Work to be completed: Copy word for word the part of the comment thread that runs from "That’s kinda of" up to and including "management is NASA.".

Exercise passage:
=== Begin Enclosure ===

That’s kinda of the definition of government contracting. :) I think the only US government org that has actual govvies doing anything other than management is NASA.
- krolden ( @krolden@lemmy.ml ) 1•26 days ago
Yeah except you only have to spend the money once as opposed to paying twilio every year
- The Doctor ( @drwho@beehaw.org ) English2•25 days ago
for compliance we’d have to get everything re-vetted yearly
- __init__ ( @__init__@programming.dev ) 13•28 days ago
That’s security theater for you…
- TheReturnOfPEB ( @TheReturnOfPEB@reddthat.com ) English12•26 days ago
short passwords because they are trying to save bandwidth for their next time their entire database structure is downloaded
- azalty ( @azalty@jlai.lu ) 1•25 days ago
They’re supposed to be hashed so that shouldn’t matter
Unless that’s the joke or something
- 𝕸𝖔𝖘𝖘 ( @01189998819991197253@infosec.pub ) English11•27 days ago
Correct me if I’m wrong, but the only reason to limit password length, is to save carrying cost on the database. But the only reason that this would be value added, is if the passwords are encrypted in reversible encryption, instead of hashed. Isn’t this against some CISA recommendation?

=== End Enclosure ===

Supplied information:
=== Begin Enclosure ===

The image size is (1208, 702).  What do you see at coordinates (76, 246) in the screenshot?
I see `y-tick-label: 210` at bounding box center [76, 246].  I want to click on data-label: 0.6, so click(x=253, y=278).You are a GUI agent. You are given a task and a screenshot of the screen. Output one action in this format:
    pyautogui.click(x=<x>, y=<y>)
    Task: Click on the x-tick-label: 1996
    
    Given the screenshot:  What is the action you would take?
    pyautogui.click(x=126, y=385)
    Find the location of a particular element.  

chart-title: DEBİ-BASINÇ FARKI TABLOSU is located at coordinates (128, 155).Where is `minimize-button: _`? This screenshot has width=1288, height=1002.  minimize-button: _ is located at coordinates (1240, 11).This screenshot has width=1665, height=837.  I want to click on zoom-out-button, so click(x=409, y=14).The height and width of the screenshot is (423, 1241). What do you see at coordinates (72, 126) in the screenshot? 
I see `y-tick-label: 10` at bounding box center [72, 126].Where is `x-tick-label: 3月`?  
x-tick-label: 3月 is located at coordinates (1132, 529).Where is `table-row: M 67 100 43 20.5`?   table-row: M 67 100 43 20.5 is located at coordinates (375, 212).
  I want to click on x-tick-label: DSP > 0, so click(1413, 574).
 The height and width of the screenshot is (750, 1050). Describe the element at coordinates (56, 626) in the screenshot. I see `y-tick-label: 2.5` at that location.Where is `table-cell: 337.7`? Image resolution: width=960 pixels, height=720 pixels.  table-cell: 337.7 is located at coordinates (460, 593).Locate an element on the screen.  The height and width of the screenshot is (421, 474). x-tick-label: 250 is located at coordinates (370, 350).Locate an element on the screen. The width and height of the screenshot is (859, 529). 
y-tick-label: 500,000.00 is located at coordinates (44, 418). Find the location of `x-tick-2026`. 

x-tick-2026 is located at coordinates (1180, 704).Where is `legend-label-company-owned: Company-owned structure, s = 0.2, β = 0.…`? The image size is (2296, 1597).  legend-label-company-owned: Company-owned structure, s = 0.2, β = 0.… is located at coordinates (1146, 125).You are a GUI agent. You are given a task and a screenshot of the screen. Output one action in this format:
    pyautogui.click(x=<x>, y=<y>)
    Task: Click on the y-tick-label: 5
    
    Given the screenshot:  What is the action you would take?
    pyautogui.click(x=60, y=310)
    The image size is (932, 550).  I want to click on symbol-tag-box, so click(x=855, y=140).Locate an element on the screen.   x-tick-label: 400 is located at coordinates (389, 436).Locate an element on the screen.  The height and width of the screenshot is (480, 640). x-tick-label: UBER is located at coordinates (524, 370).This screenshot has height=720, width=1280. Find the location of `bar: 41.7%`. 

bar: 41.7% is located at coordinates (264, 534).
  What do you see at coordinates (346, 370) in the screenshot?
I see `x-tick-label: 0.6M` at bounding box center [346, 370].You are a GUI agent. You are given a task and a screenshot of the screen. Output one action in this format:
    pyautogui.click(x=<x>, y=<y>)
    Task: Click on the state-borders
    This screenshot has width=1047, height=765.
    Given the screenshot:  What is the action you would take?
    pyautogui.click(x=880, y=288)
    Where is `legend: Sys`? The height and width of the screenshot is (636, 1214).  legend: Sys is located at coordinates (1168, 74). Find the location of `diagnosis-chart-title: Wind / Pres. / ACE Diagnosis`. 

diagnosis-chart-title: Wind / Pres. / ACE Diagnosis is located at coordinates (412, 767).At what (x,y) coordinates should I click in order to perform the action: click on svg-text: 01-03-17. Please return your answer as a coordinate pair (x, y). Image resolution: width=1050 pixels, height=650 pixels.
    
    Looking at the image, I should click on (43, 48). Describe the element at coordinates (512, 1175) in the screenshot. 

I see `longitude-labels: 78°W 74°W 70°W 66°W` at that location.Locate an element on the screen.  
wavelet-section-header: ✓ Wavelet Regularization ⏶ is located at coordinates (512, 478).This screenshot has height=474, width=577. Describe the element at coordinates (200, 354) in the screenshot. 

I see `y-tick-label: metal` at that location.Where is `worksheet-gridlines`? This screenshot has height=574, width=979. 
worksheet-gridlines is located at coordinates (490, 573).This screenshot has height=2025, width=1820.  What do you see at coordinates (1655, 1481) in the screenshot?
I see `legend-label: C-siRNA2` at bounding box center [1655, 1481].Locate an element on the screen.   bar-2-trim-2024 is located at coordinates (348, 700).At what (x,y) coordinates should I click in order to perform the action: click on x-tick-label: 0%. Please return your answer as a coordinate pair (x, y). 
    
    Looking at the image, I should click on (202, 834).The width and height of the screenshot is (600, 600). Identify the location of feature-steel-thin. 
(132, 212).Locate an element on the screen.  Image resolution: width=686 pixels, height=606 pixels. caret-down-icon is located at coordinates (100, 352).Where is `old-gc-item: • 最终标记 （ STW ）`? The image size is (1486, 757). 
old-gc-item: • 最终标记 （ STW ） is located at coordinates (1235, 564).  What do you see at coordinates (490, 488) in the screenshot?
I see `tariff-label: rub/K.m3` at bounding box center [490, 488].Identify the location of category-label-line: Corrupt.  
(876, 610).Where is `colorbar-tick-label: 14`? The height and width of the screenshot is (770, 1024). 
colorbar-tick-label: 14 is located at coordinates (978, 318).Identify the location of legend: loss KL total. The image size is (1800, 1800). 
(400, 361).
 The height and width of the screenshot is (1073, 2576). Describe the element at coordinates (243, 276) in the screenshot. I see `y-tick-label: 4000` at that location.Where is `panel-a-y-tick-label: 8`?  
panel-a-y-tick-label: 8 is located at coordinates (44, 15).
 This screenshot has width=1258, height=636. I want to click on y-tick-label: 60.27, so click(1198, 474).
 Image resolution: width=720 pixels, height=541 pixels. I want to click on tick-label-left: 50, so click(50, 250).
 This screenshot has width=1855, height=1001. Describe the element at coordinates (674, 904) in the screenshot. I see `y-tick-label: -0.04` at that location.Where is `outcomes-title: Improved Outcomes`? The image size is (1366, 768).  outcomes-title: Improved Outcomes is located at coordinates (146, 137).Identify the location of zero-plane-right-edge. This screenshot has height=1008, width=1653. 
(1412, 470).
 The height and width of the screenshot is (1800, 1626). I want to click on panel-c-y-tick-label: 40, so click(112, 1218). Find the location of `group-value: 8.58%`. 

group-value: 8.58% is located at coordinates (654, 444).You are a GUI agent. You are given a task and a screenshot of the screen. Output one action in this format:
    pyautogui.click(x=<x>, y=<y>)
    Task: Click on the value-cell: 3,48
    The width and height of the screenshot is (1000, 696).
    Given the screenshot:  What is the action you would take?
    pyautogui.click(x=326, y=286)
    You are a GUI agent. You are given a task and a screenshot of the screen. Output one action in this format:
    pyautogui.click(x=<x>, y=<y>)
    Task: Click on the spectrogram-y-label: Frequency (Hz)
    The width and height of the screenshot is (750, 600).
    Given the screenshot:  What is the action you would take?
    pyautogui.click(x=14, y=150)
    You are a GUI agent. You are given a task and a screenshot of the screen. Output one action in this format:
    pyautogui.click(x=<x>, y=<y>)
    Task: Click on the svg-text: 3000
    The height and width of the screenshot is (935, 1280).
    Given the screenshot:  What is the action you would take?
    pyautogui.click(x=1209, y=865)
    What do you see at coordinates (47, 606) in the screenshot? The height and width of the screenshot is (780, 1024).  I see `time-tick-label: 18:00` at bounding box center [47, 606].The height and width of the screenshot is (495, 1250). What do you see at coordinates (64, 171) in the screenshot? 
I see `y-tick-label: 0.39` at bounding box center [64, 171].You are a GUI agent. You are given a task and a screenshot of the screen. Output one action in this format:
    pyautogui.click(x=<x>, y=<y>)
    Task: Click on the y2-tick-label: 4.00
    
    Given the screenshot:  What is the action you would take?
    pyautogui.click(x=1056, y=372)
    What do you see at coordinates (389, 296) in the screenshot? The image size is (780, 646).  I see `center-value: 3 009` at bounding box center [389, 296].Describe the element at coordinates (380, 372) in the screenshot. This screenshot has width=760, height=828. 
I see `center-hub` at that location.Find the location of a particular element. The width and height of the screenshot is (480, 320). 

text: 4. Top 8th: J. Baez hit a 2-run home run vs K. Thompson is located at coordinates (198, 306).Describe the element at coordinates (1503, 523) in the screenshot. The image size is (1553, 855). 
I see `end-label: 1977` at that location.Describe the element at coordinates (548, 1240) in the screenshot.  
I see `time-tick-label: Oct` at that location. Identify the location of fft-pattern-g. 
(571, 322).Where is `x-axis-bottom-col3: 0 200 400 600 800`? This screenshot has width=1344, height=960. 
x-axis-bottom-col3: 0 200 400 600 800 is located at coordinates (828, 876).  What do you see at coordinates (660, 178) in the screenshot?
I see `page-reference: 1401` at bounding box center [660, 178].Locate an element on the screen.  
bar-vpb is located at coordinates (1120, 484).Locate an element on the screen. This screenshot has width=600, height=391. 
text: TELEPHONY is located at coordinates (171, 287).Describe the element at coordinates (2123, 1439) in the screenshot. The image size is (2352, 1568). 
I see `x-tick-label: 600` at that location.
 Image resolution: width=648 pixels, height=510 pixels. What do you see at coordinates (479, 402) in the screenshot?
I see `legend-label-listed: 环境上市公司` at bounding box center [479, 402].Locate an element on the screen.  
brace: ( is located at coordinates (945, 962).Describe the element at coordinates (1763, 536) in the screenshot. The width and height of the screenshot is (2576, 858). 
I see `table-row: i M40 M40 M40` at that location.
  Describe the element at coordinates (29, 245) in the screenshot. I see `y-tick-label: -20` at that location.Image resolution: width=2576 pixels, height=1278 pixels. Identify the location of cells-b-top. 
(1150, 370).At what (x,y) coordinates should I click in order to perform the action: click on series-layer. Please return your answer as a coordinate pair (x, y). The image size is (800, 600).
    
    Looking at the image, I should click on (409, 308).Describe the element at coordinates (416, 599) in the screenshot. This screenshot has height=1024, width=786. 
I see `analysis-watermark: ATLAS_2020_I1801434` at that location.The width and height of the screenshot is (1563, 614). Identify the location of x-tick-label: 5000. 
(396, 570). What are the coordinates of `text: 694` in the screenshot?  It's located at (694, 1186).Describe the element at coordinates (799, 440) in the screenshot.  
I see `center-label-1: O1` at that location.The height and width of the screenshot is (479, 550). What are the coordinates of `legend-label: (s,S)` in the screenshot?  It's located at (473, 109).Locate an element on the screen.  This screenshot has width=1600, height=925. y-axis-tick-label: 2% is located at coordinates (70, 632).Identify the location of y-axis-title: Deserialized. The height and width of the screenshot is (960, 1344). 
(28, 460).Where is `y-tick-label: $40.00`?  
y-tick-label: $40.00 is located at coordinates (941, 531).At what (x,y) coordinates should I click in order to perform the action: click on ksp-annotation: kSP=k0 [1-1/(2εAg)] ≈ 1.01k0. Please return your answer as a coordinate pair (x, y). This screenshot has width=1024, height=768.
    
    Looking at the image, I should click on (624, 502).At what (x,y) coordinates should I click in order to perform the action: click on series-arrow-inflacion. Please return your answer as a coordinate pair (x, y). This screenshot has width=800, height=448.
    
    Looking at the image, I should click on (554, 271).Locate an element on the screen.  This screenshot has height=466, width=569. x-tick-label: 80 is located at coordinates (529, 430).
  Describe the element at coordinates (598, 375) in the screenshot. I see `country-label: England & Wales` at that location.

=== End Enclosure ===

Expected answer:
That’s kinda of the definition of government contracting. :) I think the only US government org that has actual govvies doing anything other than management is NASA.